Task to carry out -
From the records below, report the number of lines that contain "yellow", and add nothing.

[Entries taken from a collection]
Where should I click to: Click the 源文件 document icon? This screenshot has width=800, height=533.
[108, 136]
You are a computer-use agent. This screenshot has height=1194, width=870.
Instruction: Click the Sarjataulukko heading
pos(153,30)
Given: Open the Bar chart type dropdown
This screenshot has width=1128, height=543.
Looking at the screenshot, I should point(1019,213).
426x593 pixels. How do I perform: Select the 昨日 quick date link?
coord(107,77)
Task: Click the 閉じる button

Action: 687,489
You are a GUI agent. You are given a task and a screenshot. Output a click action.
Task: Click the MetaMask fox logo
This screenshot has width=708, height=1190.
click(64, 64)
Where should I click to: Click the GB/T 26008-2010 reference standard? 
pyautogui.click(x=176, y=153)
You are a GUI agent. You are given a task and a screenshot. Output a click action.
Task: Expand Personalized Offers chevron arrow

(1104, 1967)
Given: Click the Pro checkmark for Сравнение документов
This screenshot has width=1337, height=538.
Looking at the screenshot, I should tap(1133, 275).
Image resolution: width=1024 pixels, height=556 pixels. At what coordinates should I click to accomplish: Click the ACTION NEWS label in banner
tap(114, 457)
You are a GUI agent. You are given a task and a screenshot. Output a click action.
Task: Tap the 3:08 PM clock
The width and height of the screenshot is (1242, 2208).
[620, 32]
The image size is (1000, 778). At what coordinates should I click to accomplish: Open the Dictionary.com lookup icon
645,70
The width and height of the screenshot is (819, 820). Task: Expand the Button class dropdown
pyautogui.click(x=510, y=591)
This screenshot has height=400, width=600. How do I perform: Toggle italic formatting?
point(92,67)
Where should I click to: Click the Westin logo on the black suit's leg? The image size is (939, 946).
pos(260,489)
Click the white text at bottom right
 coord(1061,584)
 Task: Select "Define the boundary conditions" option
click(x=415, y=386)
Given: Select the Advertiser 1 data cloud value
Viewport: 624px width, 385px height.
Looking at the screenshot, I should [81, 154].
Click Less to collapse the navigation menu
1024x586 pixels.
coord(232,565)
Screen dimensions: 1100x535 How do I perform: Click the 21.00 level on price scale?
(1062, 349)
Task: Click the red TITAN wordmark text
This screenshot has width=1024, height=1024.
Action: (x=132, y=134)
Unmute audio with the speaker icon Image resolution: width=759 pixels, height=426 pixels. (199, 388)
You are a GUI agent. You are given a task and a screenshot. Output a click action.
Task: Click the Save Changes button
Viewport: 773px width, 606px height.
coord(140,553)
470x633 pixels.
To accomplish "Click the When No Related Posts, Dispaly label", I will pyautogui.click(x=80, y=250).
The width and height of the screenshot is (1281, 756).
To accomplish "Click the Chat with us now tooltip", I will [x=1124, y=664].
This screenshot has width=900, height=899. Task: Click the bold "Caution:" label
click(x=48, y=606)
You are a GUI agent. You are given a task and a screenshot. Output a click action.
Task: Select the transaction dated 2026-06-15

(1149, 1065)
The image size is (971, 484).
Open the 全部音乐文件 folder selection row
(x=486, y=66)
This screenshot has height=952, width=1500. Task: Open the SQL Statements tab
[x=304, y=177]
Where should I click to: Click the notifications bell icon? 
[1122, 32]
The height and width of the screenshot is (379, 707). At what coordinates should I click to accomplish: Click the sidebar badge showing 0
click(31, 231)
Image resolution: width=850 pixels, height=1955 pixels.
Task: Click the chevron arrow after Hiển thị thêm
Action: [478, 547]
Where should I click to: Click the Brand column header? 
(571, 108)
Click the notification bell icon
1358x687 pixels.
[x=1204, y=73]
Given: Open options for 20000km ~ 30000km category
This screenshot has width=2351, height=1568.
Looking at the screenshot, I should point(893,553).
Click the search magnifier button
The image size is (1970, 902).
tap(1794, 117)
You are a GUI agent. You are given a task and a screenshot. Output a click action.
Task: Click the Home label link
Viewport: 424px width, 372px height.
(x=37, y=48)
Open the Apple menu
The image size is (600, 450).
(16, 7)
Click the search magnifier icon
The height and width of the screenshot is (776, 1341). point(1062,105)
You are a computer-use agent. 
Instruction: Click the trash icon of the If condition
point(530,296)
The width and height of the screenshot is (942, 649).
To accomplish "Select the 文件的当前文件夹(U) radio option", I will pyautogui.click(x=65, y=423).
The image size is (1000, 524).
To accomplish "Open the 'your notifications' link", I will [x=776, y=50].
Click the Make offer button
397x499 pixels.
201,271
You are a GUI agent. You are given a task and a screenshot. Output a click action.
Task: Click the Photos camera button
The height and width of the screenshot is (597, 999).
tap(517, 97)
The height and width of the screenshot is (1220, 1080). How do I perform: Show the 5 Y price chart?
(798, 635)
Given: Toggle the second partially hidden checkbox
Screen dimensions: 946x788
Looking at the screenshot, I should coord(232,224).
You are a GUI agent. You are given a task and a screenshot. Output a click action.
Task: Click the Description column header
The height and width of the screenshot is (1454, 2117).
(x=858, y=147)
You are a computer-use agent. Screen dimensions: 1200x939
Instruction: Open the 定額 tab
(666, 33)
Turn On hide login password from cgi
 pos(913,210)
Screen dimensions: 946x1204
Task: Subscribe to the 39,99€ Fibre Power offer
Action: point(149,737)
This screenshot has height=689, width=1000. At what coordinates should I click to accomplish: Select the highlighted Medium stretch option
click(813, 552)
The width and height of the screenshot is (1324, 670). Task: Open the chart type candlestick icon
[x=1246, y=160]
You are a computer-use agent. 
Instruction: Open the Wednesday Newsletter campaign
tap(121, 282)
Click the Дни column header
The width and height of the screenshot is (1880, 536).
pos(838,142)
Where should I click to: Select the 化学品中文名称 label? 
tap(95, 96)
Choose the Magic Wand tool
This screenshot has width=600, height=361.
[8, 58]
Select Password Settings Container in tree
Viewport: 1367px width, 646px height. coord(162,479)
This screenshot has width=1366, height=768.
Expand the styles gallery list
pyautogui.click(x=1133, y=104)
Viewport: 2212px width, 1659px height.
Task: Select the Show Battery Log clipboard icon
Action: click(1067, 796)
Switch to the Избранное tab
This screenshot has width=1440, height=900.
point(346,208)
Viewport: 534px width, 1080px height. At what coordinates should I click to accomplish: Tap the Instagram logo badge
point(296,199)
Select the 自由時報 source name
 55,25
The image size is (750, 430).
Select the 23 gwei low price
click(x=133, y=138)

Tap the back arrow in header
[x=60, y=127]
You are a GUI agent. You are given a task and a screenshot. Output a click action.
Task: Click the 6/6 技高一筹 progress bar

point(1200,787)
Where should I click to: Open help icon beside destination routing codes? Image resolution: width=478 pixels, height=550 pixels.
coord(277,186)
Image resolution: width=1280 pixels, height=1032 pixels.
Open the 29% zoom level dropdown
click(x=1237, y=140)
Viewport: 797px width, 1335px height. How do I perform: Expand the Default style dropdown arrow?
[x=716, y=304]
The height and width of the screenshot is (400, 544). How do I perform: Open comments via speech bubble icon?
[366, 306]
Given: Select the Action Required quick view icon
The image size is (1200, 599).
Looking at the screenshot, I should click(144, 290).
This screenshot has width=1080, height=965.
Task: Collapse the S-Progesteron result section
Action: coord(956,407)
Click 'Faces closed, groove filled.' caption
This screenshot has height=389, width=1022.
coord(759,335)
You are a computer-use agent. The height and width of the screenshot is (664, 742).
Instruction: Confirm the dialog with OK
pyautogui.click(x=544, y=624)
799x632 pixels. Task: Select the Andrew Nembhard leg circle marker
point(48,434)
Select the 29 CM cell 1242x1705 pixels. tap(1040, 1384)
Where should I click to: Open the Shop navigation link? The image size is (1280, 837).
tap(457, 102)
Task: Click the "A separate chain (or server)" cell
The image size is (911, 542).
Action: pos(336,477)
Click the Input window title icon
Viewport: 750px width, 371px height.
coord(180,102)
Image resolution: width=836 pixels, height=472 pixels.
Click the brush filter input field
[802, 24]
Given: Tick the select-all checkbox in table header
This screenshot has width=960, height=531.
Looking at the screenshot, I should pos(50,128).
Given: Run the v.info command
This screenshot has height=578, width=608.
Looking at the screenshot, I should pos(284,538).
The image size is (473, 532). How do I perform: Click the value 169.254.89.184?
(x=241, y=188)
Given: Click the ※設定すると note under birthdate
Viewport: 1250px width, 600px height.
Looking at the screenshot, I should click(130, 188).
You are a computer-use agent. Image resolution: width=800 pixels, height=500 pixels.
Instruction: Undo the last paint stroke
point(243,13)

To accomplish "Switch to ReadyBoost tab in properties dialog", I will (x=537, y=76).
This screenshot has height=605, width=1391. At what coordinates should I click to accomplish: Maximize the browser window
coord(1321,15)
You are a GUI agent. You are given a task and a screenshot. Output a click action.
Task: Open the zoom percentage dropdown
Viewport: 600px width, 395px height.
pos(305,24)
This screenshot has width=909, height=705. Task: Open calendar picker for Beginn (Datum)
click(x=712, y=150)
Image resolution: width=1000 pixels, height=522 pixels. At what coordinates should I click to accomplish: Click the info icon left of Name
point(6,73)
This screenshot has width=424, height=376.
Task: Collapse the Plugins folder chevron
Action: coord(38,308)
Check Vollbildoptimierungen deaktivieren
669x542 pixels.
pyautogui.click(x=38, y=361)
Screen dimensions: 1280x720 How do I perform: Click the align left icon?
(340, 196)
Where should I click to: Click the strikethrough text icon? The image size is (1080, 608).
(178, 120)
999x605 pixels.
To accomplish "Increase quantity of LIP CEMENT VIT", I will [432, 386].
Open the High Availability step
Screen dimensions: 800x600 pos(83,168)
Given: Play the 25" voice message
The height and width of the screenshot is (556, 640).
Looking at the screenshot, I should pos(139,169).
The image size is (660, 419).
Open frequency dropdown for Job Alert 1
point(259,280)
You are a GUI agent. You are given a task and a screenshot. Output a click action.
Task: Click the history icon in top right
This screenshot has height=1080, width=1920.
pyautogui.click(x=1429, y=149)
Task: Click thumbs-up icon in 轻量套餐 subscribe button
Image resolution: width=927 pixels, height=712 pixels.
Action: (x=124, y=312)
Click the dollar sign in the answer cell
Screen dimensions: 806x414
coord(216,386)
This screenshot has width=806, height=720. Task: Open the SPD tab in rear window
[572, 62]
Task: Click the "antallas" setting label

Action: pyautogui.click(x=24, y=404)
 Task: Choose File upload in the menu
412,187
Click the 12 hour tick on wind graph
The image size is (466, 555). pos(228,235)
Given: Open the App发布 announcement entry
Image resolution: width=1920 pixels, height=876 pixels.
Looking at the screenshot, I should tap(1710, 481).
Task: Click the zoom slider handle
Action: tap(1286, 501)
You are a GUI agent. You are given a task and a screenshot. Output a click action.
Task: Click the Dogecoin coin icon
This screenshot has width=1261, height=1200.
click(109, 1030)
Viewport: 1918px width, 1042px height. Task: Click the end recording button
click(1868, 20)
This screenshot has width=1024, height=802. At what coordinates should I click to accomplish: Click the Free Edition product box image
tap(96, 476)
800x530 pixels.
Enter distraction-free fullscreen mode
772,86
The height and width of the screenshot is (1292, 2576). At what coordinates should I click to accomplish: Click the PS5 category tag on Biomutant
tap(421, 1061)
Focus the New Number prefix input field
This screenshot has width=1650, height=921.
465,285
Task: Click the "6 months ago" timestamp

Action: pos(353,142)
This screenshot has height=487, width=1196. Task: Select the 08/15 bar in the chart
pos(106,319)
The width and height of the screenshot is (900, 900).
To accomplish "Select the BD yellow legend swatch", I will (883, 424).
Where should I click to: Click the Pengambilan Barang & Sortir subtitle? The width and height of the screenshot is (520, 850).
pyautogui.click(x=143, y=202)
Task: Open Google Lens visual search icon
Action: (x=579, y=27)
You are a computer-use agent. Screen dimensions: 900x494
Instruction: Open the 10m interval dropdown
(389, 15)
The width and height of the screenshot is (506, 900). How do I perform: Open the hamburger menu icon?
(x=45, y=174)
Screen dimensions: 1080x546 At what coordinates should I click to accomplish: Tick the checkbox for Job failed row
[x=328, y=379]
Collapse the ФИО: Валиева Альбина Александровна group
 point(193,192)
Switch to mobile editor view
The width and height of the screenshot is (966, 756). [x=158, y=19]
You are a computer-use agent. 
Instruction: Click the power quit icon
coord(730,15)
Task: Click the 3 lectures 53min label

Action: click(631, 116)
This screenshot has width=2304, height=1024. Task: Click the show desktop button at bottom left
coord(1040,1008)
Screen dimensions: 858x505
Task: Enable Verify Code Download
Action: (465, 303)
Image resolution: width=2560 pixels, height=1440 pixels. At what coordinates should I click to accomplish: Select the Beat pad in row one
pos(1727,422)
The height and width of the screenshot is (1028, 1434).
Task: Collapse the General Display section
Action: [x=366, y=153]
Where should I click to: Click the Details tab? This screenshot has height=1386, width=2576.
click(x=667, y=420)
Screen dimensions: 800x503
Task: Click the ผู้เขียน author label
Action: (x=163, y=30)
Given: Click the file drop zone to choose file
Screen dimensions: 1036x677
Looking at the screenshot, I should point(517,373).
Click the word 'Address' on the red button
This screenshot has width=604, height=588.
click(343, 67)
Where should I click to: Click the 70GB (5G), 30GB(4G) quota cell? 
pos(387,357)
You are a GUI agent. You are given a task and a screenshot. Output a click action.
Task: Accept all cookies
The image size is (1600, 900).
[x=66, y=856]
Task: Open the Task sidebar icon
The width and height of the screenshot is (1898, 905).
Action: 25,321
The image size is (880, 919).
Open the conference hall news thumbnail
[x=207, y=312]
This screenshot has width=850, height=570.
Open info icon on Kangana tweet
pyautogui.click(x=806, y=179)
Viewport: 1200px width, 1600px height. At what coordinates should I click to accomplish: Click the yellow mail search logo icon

Solution for this problem -
2